## 抜粋本文
════════════════════

使ってはいけない原料はあるが、それ以外はなんでも使ってよい。
使わなければならない原料の指定がないのが、他のお酒と大きく違う点である。
黒糖焼酎は黒糖を原料とし、奄美諸島のみで造られている。
奄美諸島は奄美大島、喜界島、徳之島、沖永良部島、与論島の五島である。
黒糖の風味とコク、すっきりした甘さがあるのが特徴。
焼酎の定義として、含糖物質を使ってはいけないことになっている。
含糖物質とは、砂糖や蜂蜜、メープルシロップなどの糖を含むものである。
すでに糖を含んでいるため、糖化の作業が不要になってしまう。
黒糖はサトウキビの搾り汁を煮詰めて作られるが、
同様にサトウキビから造られる蒸留酒としてラム酒がある。
黒糖焼酎はラム酒と区別するため、米麹を使用しなければならない。
沖縄県産や外国産のサトウキビが使われることが多い。
外国産は安く、また沖縄産も特措法の補助金があるため安い。
奄美産はこれらよりも高く、また黒糖製品や菓子用に使われて、
焼酎用には回ってきにくい。
江戸時代に奄美へサトウキビが伝わったとされる。
それ以前には米や麦、芋、ソテツ、粟などで焼酎を造っていた。
サトウキビを製糖し、黒糖から焼酎を造るようになるが、
薩摩藩によって黒糖による焼酎造りが禁止される。
黒糖は献上品として扱われ、貴重な品となったためである。

════════════════════

[データセットの行]

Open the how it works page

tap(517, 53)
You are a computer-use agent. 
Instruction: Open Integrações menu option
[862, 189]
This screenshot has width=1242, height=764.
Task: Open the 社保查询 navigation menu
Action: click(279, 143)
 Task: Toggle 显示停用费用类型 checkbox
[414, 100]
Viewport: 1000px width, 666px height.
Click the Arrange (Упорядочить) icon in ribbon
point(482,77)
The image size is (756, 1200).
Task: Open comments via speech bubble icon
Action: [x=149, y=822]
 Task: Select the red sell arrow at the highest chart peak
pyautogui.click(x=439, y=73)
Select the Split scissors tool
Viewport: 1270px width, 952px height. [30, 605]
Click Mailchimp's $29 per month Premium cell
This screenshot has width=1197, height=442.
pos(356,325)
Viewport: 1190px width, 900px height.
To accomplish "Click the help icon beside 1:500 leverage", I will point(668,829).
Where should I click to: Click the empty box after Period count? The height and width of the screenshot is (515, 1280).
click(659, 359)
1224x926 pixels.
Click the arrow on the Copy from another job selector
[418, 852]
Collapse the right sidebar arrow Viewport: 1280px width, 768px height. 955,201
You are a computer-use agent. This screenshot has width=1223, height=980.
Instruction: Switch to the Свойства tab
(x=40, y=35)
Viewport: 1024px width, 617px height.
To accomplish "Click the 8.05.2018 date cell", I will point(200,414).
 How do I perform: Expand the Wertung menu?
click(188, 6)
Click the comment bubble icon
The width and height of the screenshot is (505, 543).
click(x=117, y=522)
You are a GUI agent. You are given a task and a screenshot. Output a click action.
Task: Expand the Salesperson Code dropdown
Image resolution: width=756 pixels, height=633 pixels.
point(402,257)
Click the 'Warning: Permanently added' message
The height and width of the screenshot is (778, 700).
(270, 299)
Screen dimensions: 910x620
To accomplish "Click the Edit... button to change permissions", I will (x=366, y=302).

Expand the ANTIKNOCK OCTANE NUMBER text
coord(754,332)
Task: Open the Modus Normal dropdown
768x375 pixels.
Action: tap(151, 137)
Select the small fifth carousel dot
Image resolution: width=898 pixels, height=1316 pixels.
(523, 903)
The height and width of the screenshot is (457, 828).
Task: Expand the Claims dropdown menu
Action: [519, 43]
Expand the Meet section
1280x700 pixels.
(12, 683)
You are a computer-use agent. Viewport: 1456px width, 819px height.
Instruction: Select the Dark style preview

════════════════════

## 課題 A
黒糖焼酎についての本文にある一文「黒糖焼酎は黒糖を原料とし、奄美諸島のみで造られている。」を英語に訳してもらえますか？
## 課題 B
黒糖焼酎についての本文を、最後の文の後から書き進めてもらえますか？
エントリーは黒糖焼酎についての本文とは別の資料です。

## 回答 A
Kokuto shochu is made from brown sugar and is produced only in the Amami Islands.

## 回答 B
太平洋戦争後の米軍統治下で、食糧不足が続き、米を使わないことを条件に
自家用の酒造りが認められ、黒糖を原料にした。
昭和28年(1953)に奄美群島が本土復帰となる。
これに伴い、日本の酒税法が適用になるが、
含糖物質を使用するものは「スピリッツ類」の扱いとなる。
当時の税率は焼酎よりもスピリッツのほうが5割ほど高い。
奄美の酒造組合が政府に陳情することで、
「米麹の使用」、「奄美群島区内での製造」を条件に特例が認められた。
もともと奄美では焼酎や泡盛を造る際に米麹を使用していたため、
何も問題はなかった。
奄美でしか造られていないという特別感、中小規模での製造による希少性が、
黒糖焼酎の魅力を高めている。
ラム酒に比べて度数が低いことや、税率が低いことなどから、手に取りやすい。
米麹を使っているので、ライトな口当たりになり、飲みやすいのも好まれる要因だろう。
ラム酒を偏りすぎた時に、黒糖焼酎を飲むとホッとする。